Peregrinus Gasolinus: Wandering Notes on the Liturgy

Chapter 31


Benediction of the Most Blessed Sacrament at the magnificent Domciscan Church in the Metropolitan City of New York[1] is a function to life the heart and mind to God, and to rejoice even so severe a critic as the Liturgiologist. Yet, as the two old friends drove down the Avenue that August Sunday afternoon, our fat and febrile[2] friend listened with but an ill grace to the encomiums[3] of the Antiquary, to whom the perfect Gothic of the fane they had just left had been an unmixed delight.

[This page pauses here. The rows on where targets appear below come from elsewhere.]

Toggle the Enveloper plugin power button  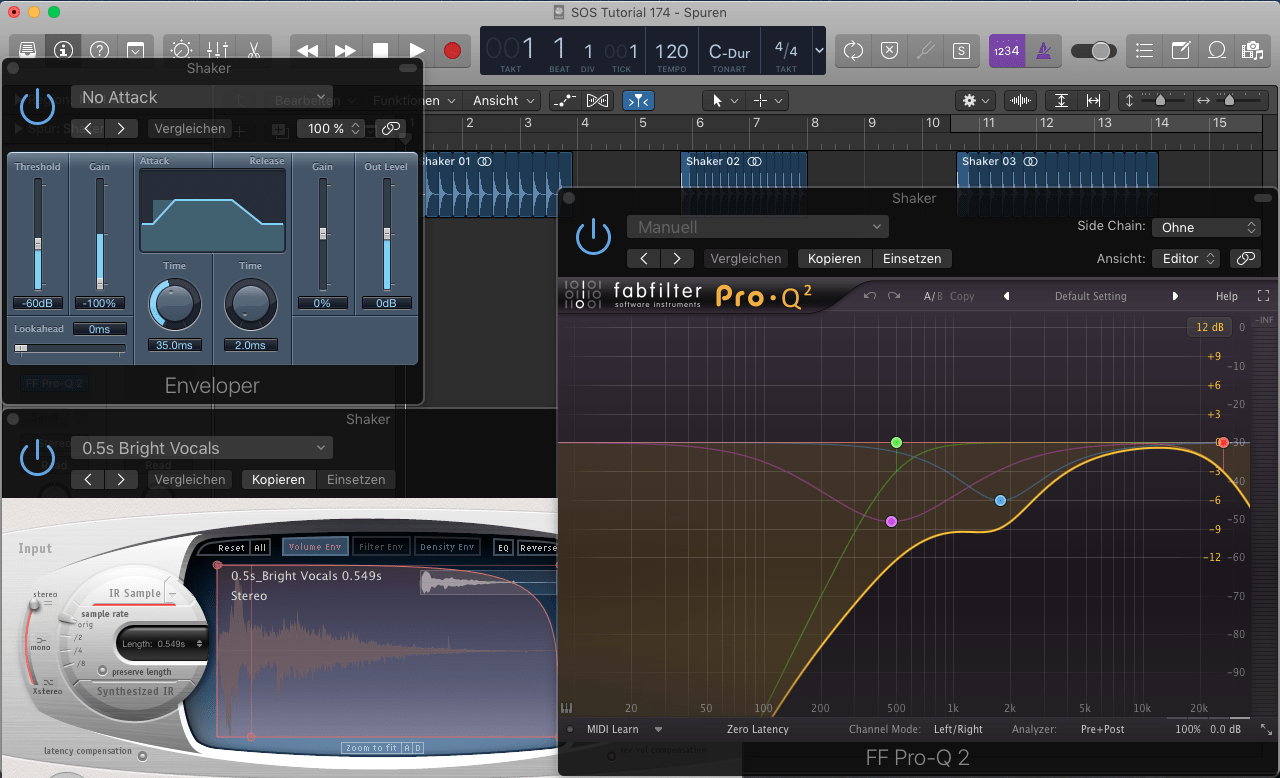pyautogui.click(x=37, y=105)
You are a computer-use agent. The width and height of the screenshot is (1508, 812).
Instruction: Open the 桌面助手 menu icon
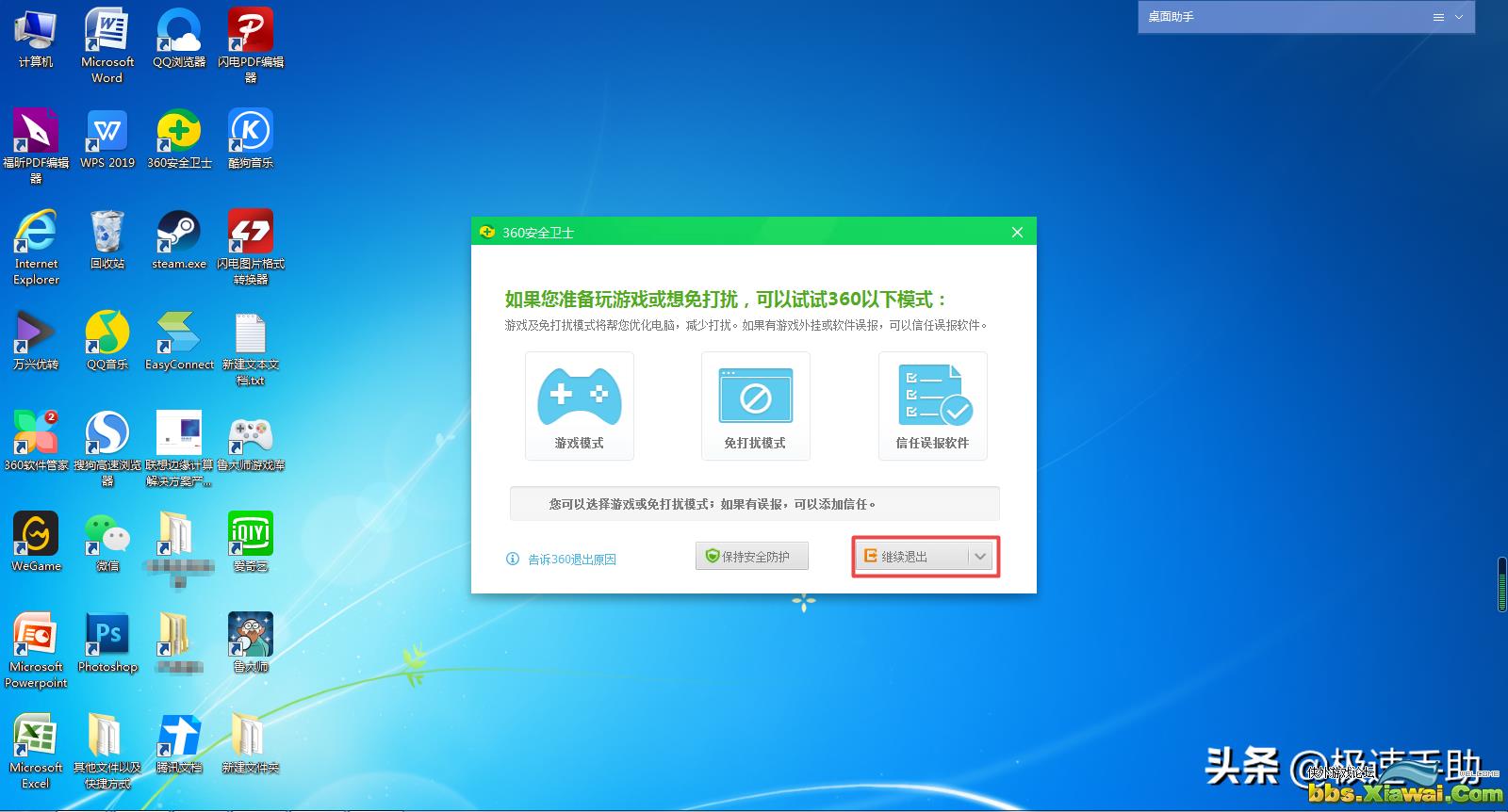click(1438, 17)
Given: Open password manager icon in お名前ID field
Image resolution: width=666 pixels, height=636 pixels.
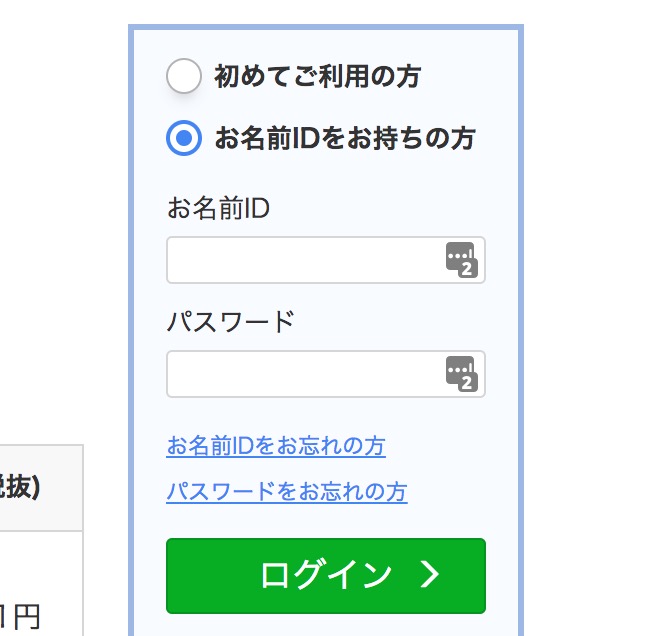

“It is not that I fail to realize what the Domciscans are doing for both architecture and liturgics,” said the Liturgiologist, finally, in answer to a query from his friend as to why he lacked enthusiasm. “Their work for souls in this enormous city parish, and others hardly less notable elsewhere, certainly entitles them to every luxury of worship. But for one such church, there are thousands where the most sacred rites of our holy religion are performed in so slipshod and careless as fashion as to excite the comment, not only of non-Catholic visitors, but of Catholics from more fortunate climes, where the functions of the sacred liturgy are not regarded as mere episodes, and the rules and rubrics for their performance ignored.”


Pere! Pere!” remonstrated the Antiquary, “such bitterness from you! Surely we’re not so bad as all that!”

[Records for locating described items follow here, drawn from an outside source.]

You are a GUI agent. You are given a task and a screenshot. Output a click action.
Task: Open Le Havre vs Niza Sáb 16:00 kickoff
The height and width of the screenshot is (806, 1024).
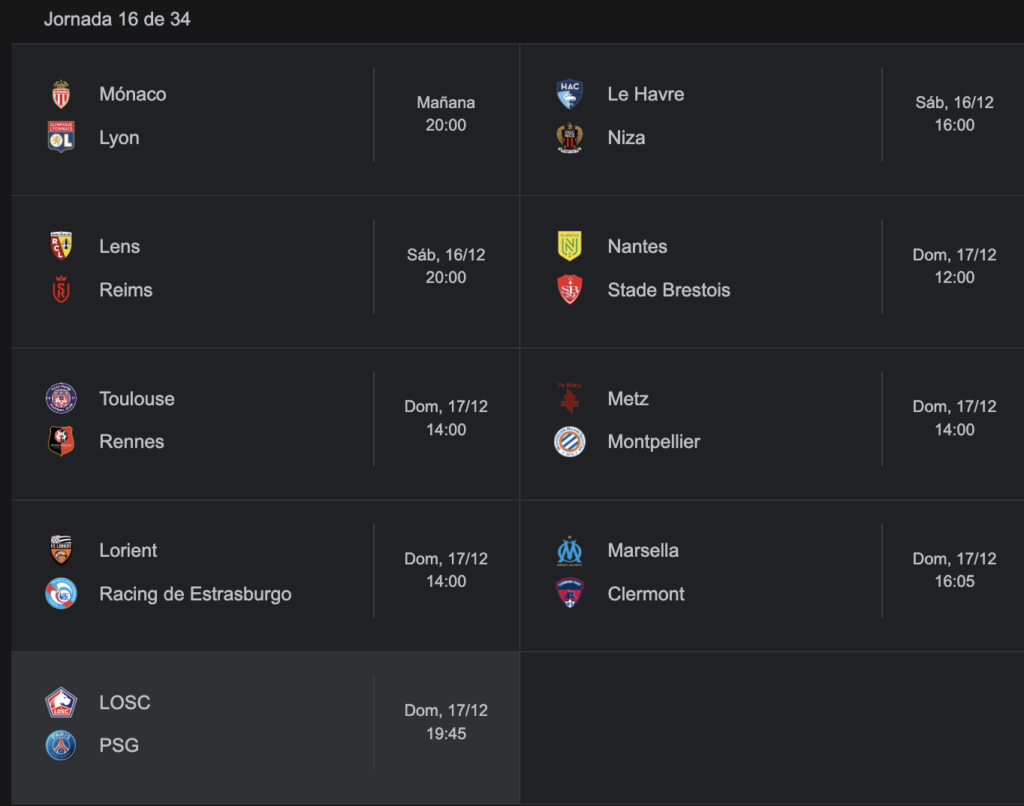pyautogui.click(x=954, y=114)
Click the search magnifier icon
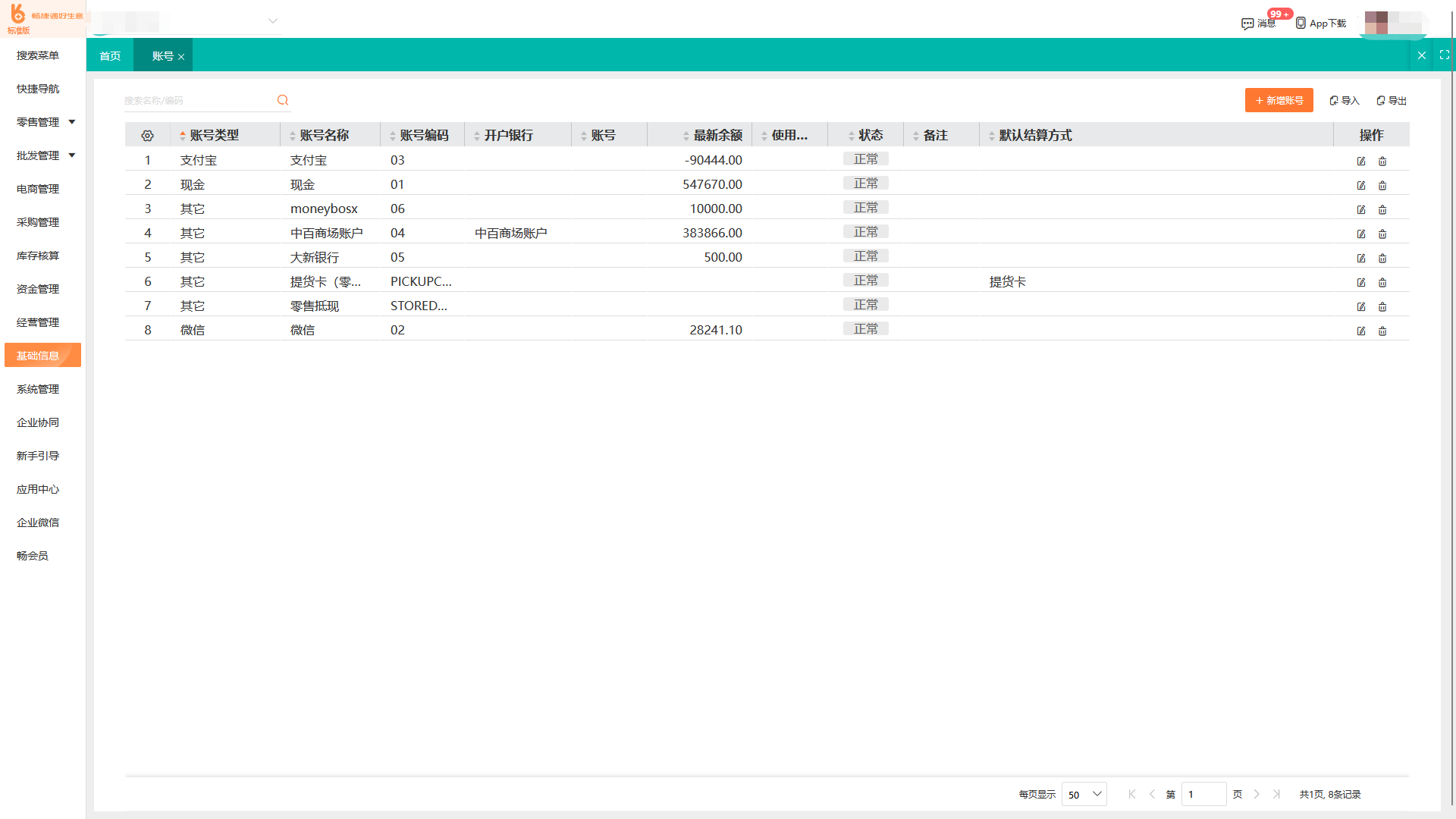The image size is (1456, 819). 283,100
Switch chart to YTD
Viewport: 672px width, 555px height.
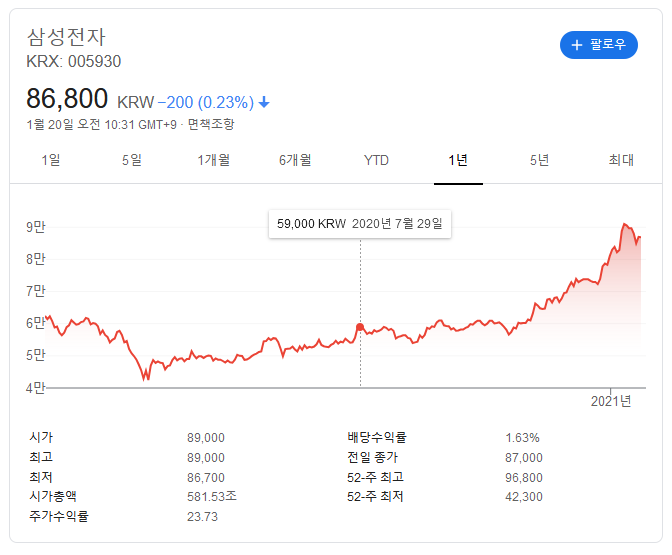tap(376, 160)
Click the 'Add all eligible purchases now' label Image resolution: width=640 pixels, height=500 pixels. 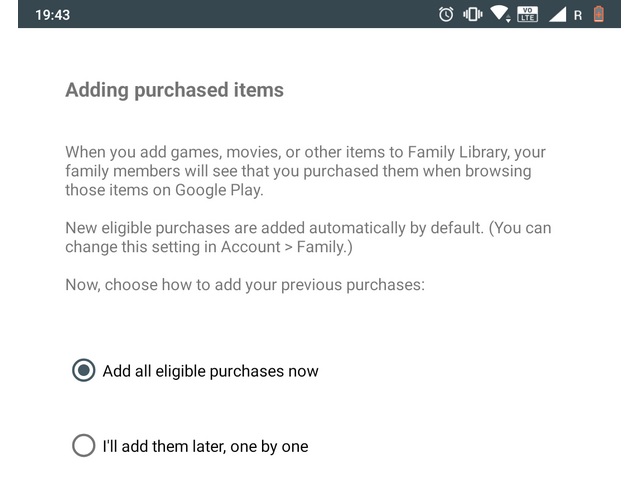tap(210, 371)
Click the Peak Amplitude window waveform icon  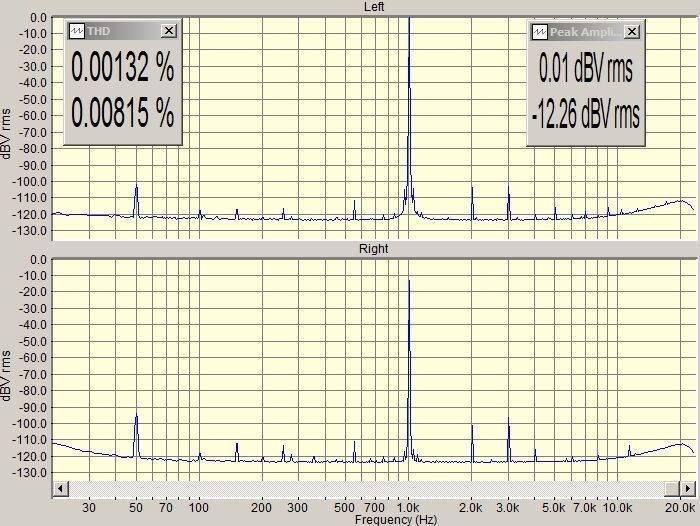[x=540, y=32]
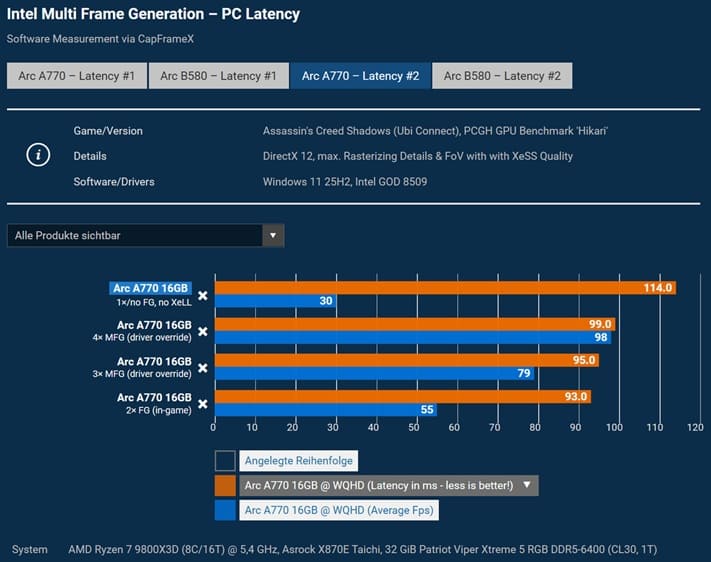Click the info circle icon
The image size is (711, 562).
pos(38,156)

Zelus Domus”—muttered the Liturgiologist—“Zelus Domus!”[4]


The “Scoot” had somehow, more by the grace of God than the skill of the old priest’s driving, managed to get over to Riverside Drive, and was running smoothly along towards the north, although it had been the intention of the two priests to go south and east for a brief inspection of Long Island.


“We are even worse,” growled the Liturgiologist. “Our neglect of the provisions of the liturgical law of the Church amounts to a positive contempt. Take, just for example, the way Benediction of the Blessed Sacrament is given. It would seem to be the simplest ceremony imaginable, in the rendering of which it would be impossible for the priest to go astray. Yet hardly two perform the ceremonies alike, and it is seldom, if ever, that one sees it done as prescribed in the liturgical books.”


“But Benediction is an extra-liturgical service, is it not?” pleaded the Antiquary in his gentle way.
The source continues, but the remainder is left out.